== RECORDS SUPPLIED ==

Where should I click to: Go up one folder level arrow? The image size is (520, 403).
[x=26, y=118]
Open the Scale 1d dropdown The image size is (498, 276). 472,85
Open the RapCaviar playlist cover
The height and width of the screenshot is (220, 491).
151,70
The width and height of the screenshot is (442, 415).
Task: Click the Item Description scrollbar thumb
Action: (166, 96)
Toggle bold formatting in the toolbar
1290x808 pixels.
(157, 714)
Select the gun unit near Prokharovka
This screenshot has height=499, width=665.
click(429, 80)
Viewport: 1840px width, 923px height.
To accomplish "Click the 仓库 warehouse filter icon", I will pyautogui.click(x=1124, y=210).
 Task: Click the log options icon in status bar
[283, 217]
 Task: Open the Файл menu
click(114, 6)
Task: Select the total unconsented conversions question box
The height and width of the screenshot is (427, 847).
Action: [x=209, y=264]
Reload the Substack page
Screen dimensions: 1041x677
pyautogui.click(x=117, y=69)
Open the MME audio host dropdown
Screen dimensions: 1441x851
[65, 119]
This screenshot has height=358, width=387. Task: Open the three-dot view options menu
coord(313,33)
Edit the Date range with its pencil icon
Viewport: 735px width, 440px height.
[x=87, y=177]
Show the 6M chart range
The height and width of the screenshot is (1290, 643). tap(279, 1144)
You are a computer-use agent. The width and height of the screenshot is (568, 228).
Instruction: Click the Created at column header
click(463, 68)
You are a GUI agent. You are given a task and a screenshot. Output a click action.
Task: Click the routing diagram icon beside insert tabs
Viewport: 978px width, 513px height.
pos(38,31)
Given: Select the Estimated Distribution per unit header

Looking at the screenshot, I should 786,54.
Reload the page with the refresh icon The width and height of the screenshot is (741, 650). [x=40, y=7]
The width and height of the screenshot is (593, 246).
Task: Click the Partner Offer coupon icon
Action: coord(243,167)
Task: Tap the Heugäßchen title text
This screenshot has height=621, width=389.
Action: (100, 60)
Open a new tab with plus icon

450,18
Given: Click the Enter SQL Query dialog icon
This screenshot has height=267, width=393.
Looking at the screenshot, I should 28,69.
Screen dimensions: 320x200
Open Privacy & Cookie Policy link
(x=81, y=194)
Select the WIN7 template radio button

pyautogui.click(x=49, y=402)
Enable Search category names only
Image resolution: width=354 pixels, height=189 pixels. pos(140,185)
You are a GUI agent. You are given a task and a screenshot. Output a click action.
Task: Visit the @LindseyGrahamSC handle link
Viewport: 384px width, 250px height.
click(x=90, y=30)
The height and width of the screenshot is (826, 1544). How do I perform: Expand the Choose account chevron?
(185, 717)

===

WORK TO DO => Quote all of the data above verbatim, keeping every line in its original order.

EXERCISE RESPONSE =>
Where should I click to: Go up one folder level arrow? The image size is (520, 403).
[x=26, y=118]
Open the Scale 1d dropdown The image size is (498, 276). 472,85
Open the RapCaviar playlist cover
The height and width of the screenshot is (220, 491).
151,70
The width and height of the screenshot is (442, 415).
Task: Click the Item Description scrollbar thumb
Action: (166, 96)
Toggle bold formatting in the toolbar
1290x808 pixels.
(157, 714)
Select the gun unit near Prokharovka
This screenshot has height=499, width=665.
click(429, 80)
Viewport: 1840px width, 923px height.
To accomplish "Click the 仓库 warehouse filter icon", I will pyautogui.click(x=1124, y=210).
 Task: Click the log options icon in status bar
[283, 217]
 Task: Open the Файл menu
click(114, 6)
Task: Select the total unconsented conversions question box
The height and width of the screenshot is (427, 847).
Action: [x=209, y=264]
Reload the Substack page
Screen dimensions: 1041x677
pyautogui.click(x=117, y=69)
Open the MME audio host dropdown
Screen dimensions: 1441x851
[65, 119]
This screenshot has height=358, width=387. Task: Open the three-dot view options menu
coord(313,33)
Edit the Date range with its pencil icon
Viewport: 735px width, 440px height.
[x=87, y=177]
Show the 6M chart range
The height and width of the screenshot is (1290, 643). tap(279, 1144)
You are a computer-use agent. The width and height of the screenshot is (568, 228).
Instruction: Click the Created at column header
click(463, 68)
You are a GUI agent. You are given a task and a screenshot. Output a click action.
Task: Click the routing diagram icon beside insert tabs
Viewport: 978px width, 513px height.
pos(38,31)
Given: Select the Estimated Distribution per unit header

Looking at the screenshot, I should 786,54.
Reload the page with the refresh icon The width and height of the screenshot is (741, 650). [x=40, y=7]
The width and height of the screenshot is (593, 246).
Task: Click the Partner Offer coupon icon
Action: coord(243,167)
Task: Tap the Heugäßchen title text
This screenshot has height=621, width=389.
Action: (100, 60)
Open a new tab with plus icon

450,18
Given: Click the Enter SQL Query dialog icon
This screenshot has height=267, width=393.
Looking at the screenshot, I should 28,69.
Screen dimensions: 320x200
Open Privacy & Cookie Policy link
(x=81, y=194)
Select the WIN7 template radio button

pyautogui.click(x=49, y=402)
Enable Search category names only
Image resolution: width=354 pixels, height=189 pixels. pos(140,185)
You are a GUI agent. You are given a task and a screenshot. Output a click action.
Task: Visit the @LindseyGrahamSC handle link
Viewport: 384px width, 250px height.
click(x=90, y=30)
The height and width of the screenshot is (826, 1544). How do I perform: Expand the Choose account chevron?
(185, 717)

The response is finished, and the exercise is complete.